Word of a new how-should-the-GOP-move-forward group called the National Council for a New America didn't strike me as another attempt by Republicans to moderate their image by forsaking their religious base. At least not initially. After all, the council's members include such outspoken social conservatives as Bobby Jindal, Jeb Bush, and Mitt Romney.

But the Family Research Council, a conservative Christian group, has drawn up a withering critique of the new group, whose agenda eschews talk of values issues, from religious liberty to abortion:

The effort only underscores the Republicans' present identity crisis, as the GOP leadership kicked off the campaign devoid of the values that once caused voters to identify with the party.
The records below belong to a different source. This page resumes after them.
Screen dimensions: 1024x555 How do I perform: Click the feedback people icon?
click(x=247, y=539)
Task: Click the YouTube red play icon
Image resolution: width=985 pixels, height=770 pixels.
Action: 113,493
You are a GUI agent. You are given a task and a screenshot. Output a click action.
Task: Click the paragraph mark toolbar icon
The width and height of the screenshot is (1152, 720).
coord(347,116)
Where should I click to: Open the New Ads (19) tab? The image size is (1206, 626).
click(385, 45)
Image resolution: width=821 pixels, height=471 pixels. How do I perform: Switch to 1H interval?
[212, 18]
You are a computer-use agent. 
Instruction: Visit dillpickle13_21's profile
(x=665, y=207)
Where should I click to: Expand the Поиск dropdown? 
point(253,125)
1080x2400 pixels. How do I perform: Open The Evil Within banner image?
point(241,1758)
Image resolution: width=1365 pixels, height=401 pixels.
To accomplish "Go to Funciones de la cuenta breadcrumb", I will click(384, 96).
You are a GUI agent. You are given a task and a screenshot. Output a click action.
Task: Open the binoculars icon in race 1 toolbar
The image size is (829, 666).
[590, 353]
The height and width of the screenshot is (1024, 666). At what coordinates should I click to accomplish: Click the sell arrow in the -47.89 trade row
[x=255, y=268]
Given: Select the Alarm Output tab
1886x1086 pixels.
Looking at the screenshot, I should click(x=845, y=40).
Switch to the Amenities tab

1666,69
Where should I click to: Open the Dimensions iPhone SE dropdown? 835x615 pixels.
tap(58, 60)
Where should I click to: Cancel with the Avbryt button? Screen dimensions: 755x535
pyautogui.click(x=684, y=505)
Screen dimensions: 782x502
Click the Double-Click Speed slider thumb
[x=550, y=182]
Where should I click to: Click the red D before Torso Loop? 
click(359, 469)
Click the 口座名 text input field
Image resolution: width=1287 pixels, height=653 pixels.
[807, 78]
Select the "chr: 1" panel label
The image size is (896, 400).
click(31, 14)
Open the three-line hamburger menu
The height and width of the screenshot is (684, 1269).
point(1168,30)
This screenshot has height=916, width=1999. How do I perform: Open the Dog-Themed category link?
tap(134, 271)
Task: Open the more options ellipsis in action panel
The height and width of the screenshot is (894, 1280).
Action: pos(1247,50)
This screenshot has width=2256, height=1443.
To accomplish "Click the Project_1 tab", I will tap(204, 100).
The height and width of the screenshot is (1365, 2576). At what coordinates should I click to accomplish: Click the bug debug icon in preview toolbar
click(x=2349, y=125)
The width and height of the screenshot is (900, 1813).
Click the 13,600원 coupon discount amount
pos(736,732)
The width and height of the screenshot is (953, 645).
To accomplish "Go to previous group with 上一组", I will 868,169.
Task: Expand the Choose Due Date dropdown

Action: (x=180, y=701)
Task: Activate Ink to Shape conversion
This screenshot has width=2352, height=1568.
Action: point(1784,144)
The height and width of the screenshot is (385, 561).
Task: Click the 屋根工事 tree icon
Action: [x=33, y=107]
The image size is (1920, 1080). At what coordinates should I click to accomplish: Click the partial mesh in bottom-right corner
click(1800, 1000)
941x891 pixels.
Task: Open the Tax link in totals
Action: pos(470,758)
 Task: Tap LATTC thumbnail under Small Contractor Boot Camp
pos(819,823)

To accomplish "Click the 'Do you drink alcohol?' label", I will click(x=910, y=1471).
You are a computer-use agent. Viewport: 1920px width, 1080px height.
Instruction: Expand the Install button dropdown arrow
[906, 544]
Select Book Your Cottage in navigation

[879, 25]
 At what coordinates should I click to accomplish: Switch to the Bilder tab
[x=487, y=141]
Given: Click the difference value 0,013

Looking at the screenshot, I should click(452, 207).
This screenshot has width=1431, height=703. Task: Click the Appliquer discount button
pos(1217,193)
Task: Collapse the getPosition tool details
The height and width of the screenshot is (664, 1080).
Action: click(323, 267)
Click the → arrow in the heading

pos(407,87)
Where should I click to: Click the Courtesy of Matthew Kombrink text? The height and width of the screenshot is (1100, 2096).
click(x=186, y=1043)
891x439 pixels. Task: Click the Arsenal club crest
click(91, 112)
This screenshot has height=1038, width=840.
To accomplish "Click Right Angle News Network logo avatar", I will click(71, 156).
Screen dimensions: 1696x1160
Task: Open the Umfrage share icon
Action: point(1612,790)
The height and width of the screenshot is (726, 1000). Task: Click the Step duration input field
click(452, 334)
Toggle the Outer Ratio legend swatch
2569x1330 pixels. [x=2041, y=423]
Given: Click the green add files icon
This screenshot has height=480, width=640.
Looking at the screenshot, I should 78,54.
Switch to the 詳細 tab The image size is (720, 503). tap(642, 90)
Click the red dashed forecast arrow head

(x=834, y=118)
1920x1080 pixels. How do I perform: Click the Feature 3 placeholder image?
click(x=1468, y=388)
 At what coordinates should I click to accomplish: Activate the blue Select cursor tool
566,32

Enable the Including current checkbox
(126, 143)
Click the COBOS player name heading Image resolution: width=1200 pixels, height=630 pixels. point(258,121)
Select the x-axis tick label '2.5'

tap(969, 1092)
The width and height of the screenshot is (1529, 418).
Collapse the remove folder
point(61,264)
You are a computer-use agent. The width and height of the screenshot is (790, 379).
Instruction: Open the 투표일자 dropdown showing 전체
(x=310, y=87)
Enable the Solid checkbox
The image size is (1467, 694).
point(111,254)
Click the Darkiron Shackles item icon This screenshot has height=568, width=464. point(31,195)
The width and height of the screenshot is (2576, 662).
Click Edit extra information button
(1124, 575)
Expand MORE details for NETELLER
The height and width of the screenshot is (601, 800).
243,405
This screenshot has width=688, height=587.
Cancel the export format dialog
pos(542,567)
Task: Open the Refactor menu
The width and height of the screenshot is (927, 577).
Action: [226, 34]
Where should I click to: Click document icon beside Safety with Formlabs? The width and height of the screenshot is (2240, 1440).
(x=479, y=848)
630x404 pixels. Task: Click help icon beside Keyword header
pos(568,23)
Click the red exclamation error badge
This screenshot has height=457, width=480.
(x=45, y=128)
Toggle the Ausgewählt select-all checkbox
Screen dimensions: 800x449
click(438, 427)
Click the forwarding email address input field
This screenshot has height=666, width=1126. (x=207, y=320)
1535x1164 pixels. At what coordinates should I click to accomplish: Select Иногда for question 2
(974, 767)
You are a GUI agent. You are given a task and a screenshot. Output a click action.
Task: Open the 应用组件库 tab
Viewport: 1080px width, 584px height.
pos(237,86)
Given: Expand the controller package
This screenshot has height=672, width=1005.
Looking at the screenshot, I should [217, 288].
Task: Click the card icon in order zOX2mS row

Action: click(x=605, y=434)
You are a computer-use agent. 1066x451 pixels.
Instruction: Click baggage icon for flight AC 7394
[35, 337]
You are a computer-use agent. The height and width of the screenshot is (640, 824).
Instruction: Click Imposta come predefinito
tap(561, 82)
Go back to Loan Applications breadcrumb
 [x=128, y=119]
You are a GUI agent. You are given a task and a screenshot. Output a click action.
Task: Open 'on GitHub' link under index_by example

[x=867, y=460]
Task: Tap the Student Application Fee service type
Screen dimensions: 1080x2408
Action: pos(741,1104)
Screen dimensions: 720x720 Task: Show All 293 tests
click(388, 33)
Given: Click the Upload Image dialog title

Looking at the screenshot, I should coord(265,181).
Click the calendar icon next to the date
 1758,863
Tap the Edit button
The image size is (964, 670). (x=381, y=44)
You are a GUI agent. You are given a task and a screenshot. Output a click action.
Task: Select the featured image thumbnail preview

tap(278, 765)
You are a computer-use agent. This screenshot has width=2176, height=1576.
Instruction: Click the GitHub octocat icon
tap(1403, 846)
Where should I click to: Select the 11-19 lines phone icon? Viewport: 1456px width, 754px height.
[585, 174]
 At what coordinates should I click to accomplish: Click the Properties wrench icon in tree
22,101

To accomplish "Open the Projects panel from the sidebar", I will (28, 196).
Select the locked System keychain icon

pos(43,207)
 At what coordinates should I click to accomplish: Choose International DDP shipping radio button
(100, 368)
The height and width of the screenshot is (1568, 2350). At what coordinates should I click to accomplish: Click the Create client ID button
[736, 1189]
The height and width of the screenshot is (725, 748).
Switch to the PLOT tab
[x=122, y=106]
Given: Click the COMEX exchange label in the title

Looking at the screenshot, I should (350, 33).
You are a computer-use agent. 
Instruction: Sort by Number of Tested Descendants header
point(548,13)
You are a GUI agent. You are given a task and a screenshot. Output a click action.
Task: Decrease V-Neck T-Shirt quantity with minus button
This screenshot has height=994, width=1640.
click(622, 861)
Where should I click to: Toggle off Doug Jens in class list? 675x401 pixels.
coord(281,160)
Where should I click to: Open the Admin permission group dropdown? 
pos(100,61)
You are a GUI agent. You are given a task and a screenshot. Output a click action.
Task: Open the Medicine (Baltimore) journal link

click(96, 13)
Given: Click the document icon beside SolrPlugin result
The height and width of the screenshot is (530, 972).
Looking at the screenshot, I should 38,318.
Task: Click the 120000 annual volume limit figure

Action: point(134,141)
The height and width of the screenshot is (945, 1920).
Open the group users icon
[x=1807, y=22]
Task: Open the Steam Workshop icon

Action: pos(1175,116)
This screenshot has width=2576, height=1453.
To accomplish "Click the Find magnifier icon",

The group's priorities, which were unveiled at a pizza parlor press conference, include the economy, health care, education, energy, and national security. Notice anything conspicuously absent? Former Gov. Jeb Bush explained the values void by saying it was time for the GOP to give up its "nostalgia" for Reagan-era ideas and look forward to new "relevant" ideas. (Yes, because that worked so well for Republicans in 2006 and 2008!) Bush ignored the fact that abandoning the array of principles that Reagan espoused is exactly what got the GOP into this mess. No one is suggesting that we try living in the past, but President Reagan's principles are the ones that guided our nation from its very inception. Turning away from those fundamental truths would be a death knell for the GOP as little would be left to distinguish the Republicans from the Democrats.

Too many Republicans leaders are running scared on the claims of the Left and the media that social conservatism is a dead-end for the GOP. If that were the case, why are pro-family leaders like Mike Huckabee creating such excitement in the conservative base? The Republican establishment doesn't draw a crowd. Governor Sarah Palin does. Also, take a look at the recent Pew Research poll, which showed overall support for abortion in America has dropped eight percentage points in the last year and support for it among moderate and liberal Republicans has dropped a whopping 24%. Based on that, how can the GOP suggest that life is a losing issue? If there were a road sign for the GOP on this new journey, it would read: Welcome to the wilderness. You're going to be there for awhile.

This raises the stock of would-be GOP standard-bearers Huckabee, Palin, and Newt Gingrich—all of whom are unattached to this project—in the eyes of religious conservatives.